Allyl group-containing polyvinylphosphonates as a flexible platform for the selective introduction of functional groups via polymer-analogous transformations.

Polyvinylphosphonates are highly promising candidates for (bio)medical applications as they exhibit a tunable lower critical solution temperature, high biocompatibility of homo- and copolymers, and a broad foundation for post-synthetic modifications. In this work we explored polymer-analogous transformations with statistical polyvinylphosphonates comprising diethyl vinylphosphonate (DEVP) and diallyl vinylphosphonate (DAlVP). The C[double bond, length as m-dash]C double bonds were used as a starting point for a cascade of organic transformations. Initially, the reactive moieties were successfully introduced via bromination, epoxidations with OXONE and m CPBA, or thiol-ene click chemistry with methyl thioglycolate (6). The obtained substrates were then employed in a variety of consecutive reactions depending on the introduced functional motif: (1) the brominated substrates were converted with sodium azide to enable the copper-mediated alkyne-azide coupling with phenylacetylene (1). (2) The epoxides were reacted with sodium azide for an alkyne-azide click coupling with 1 as well as small nucleophilic compounds (phenol (2), benzylamine (3), and 4-amino-2,1,3-benzothiadiazol (4)).

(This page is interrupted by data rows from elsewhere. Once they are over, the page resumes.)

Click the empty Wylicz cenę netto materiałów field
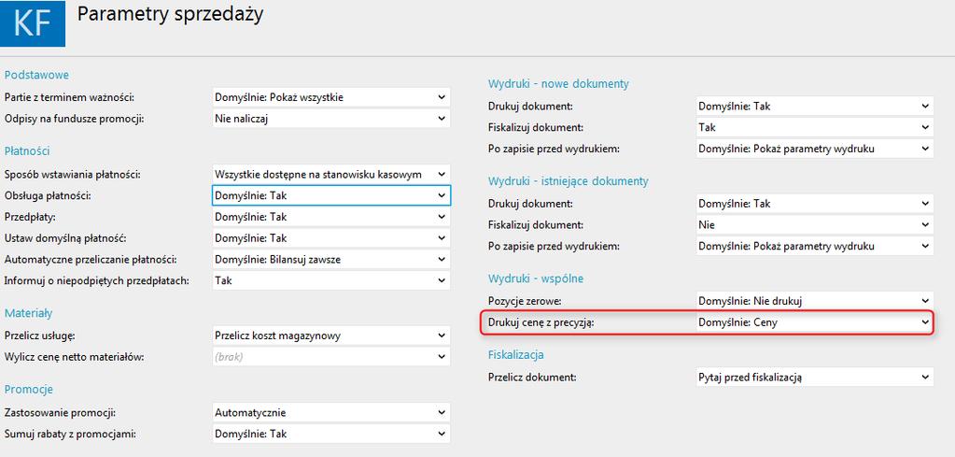Viewport: 955px width, 457px height. (331, 356)
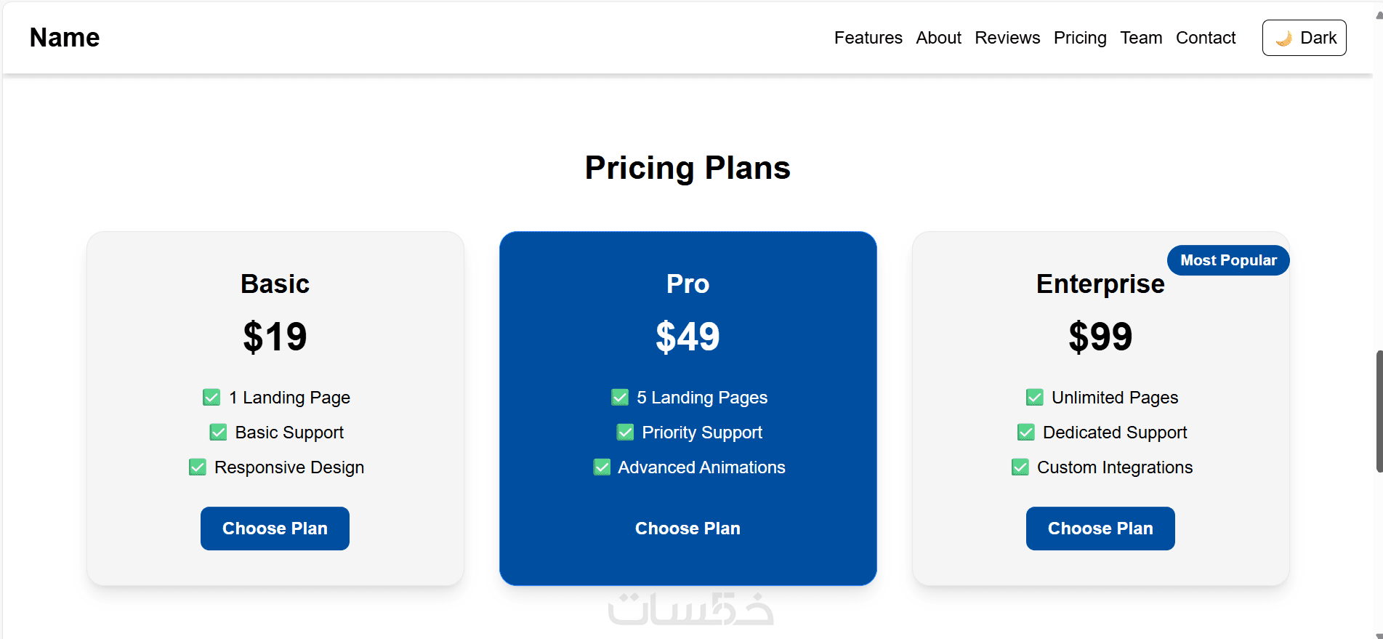Go to the About section link
Viewport: 1383px width, 639px height.
click(x=938, y=38)
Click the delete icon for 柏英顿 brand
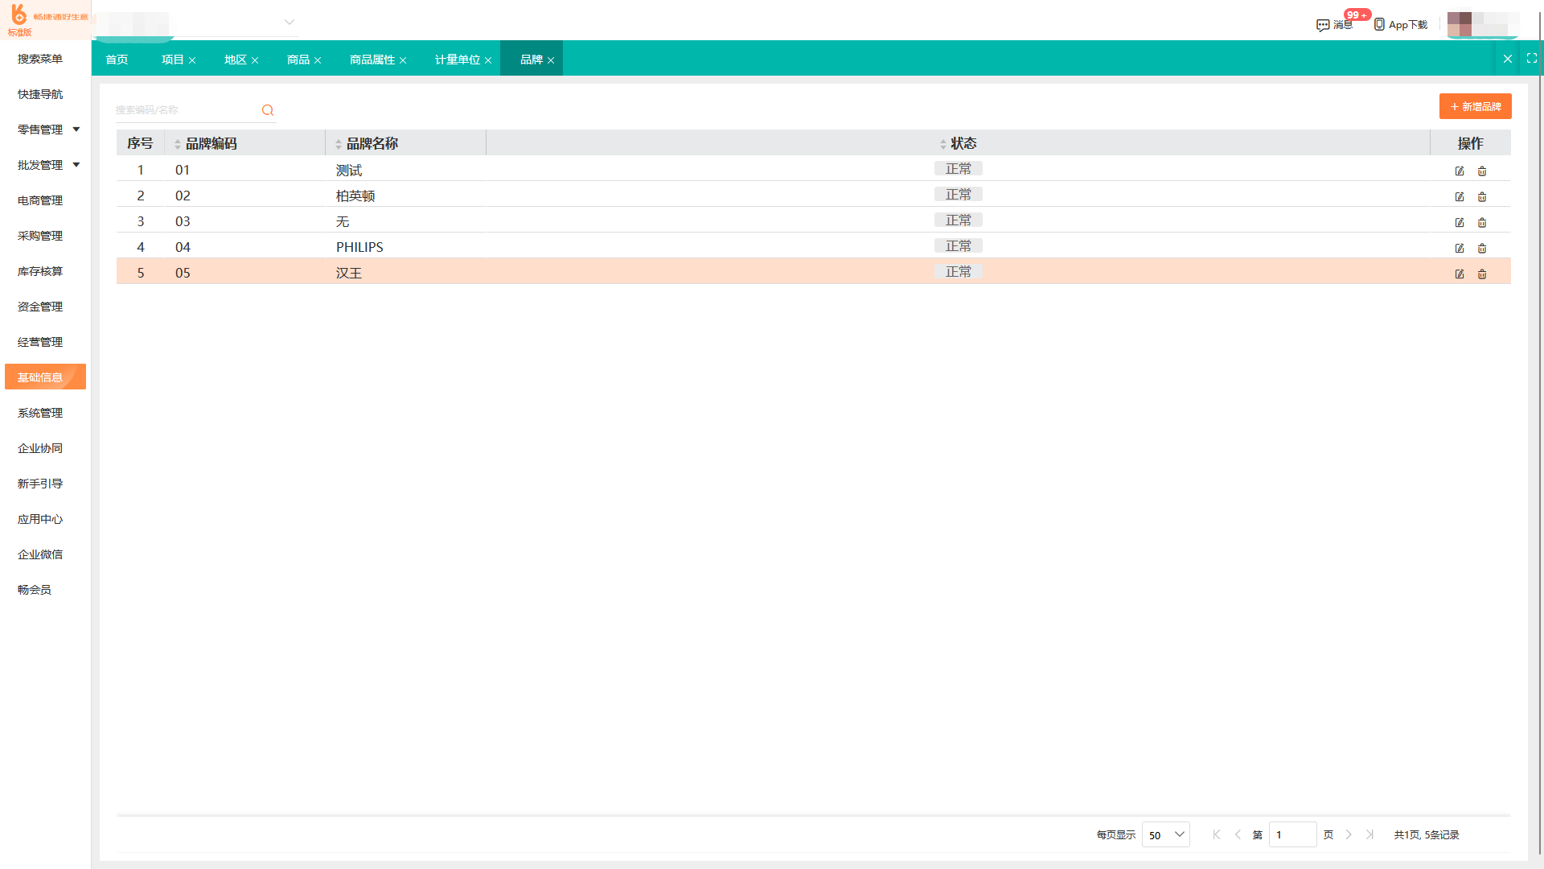 click(1483, 196)
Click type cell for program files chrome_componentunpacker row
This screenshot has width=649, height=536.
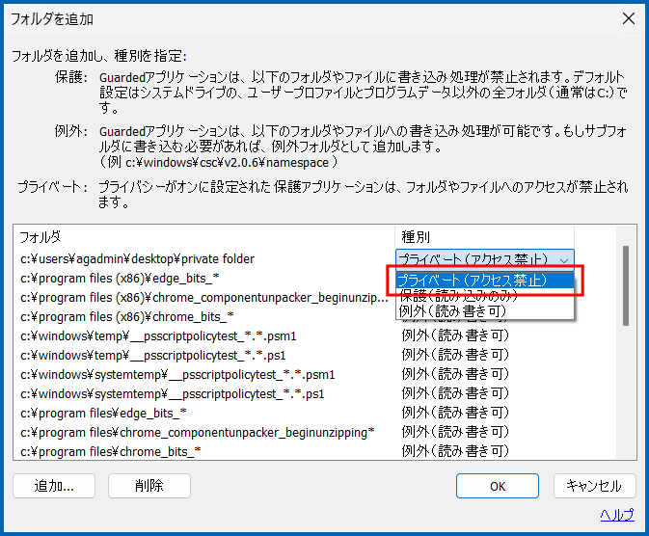tap(454, 432)
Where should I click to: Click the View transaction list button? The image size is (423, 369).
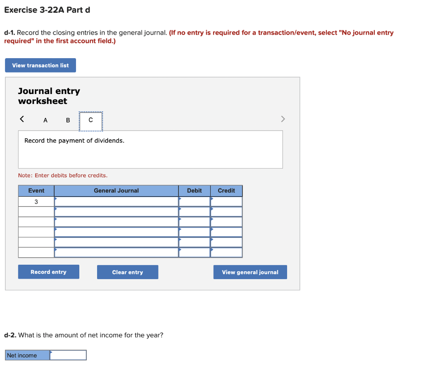(x=40, y=65)
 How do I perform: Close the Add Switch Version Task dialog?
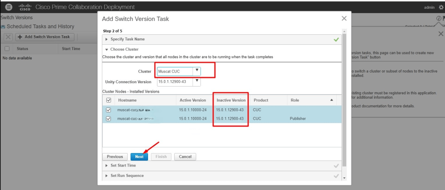344,18
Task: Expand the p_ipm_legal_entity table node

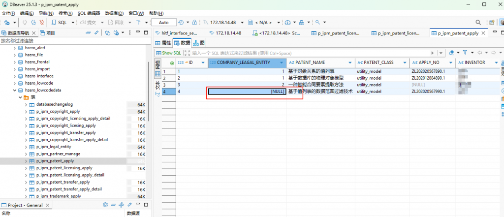Action: (26, 147)
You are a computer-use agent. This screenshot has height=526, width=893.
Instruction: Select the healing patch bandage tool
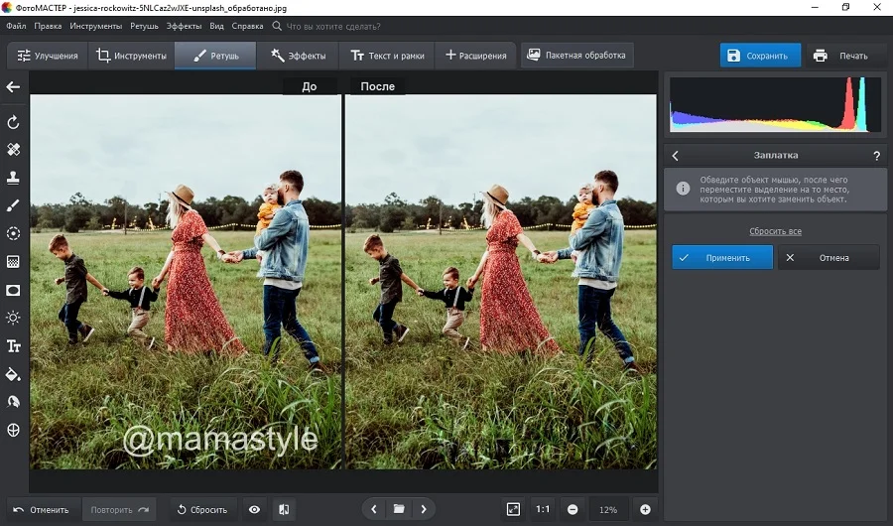pyautogui.click(x=14, y=150)
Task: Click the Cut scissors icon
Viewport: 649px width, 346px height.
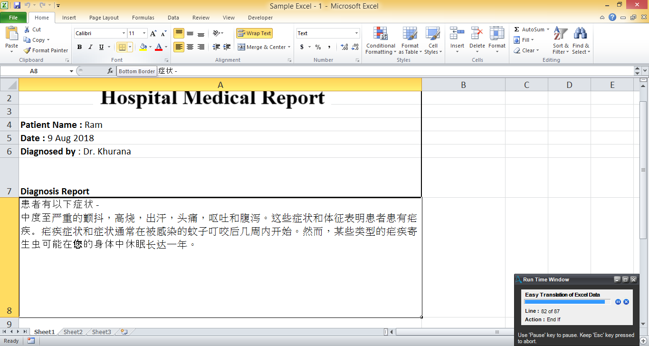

Afterwards the non-converted allyl groups were reacted with thiochloesterol (5) to form complex polymer conjugates. (3) An acid-labile hydrazone-linked conjugate was formed in a two-step approach. The polymeric substrates were characterized by NMR, FTIR, and UV/Vis spectroscopy as well as elemental analysis and gel permeation chromatography to monitor the structural changes of the polymeric substrates and to prove the success of these modification approaches.